On the basis of GOG 262, the new standard for suboptimal stage III and stage IV should be dose-dense paclitaxel and carboplatin, corroborating the Japanese trial. By inference from arm 1 of GOG 252 and the equivalence in GOG 262, the new standard for optimal stage III disease should also be dose-dense paclitaxel and carboplatin. In early-stage disease with high-grade serous histology, a histologic subset in which additional chemotherapy with six versus three cycles of therapy results in a hazard ration of HR = 0.33 (p = .04), dose-dense paclitaxel and carboplatin could be considered as an alternative to every-3-week paclitaxel administration [30]. Again, one has to remember that the use of platinum and paclitaxel for early-stage disease is recommended by the National Comprehensive Cancer Network guidelines in the absence of level 1 evidence.

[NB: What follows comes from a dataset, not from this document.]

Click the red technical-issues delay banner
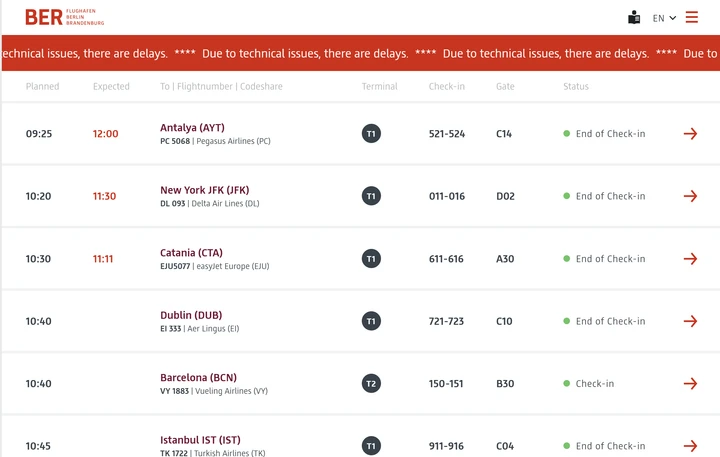coord(360,54)
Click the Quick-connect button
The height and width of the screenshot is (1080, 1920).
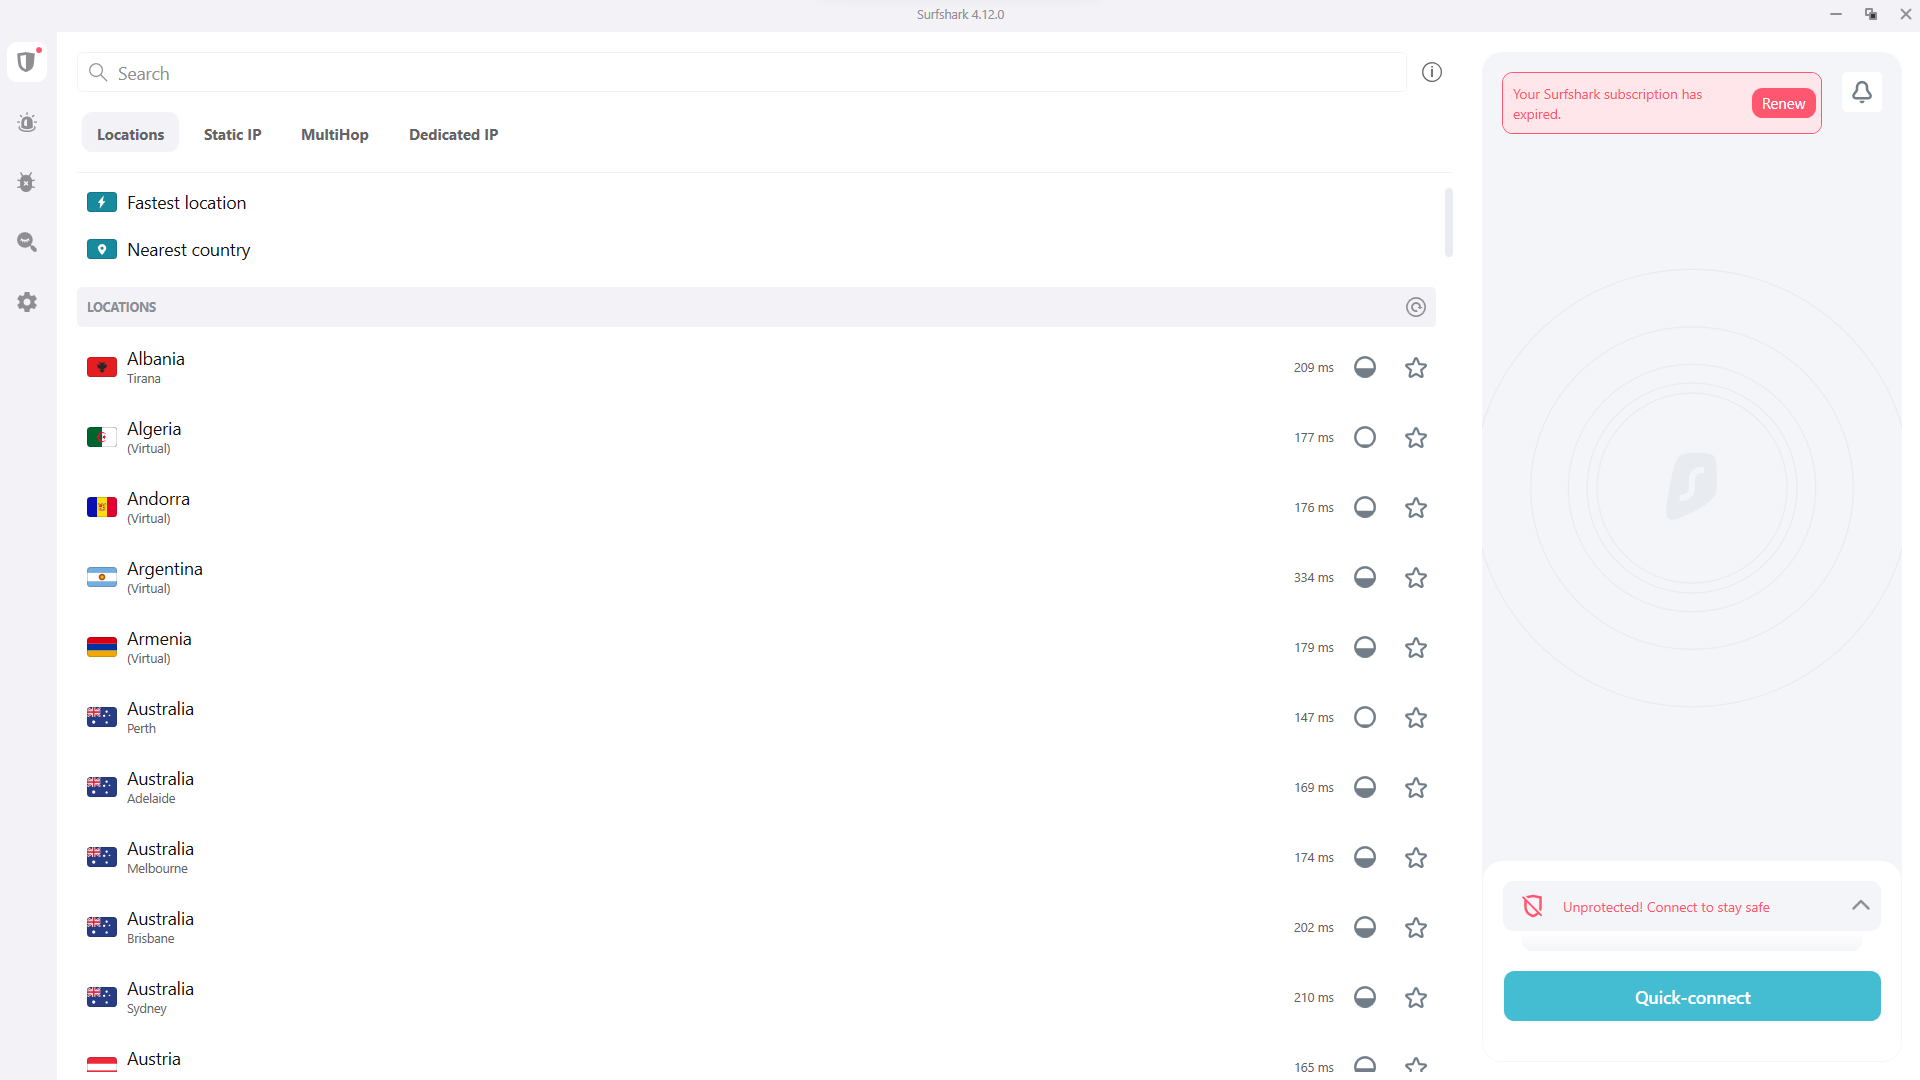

The use of paclitaxel and carboplatin as first-line therapy in ovarian cancer has undergone refinements during the last 20 years. These refinements have optimized efficacy and tolerability of the regimen. Our most recent studies continue to support the use of dose-dense paclitaxel and carboplatin in ovarian cancer.
Disclosures
The author indicated no financial relationships.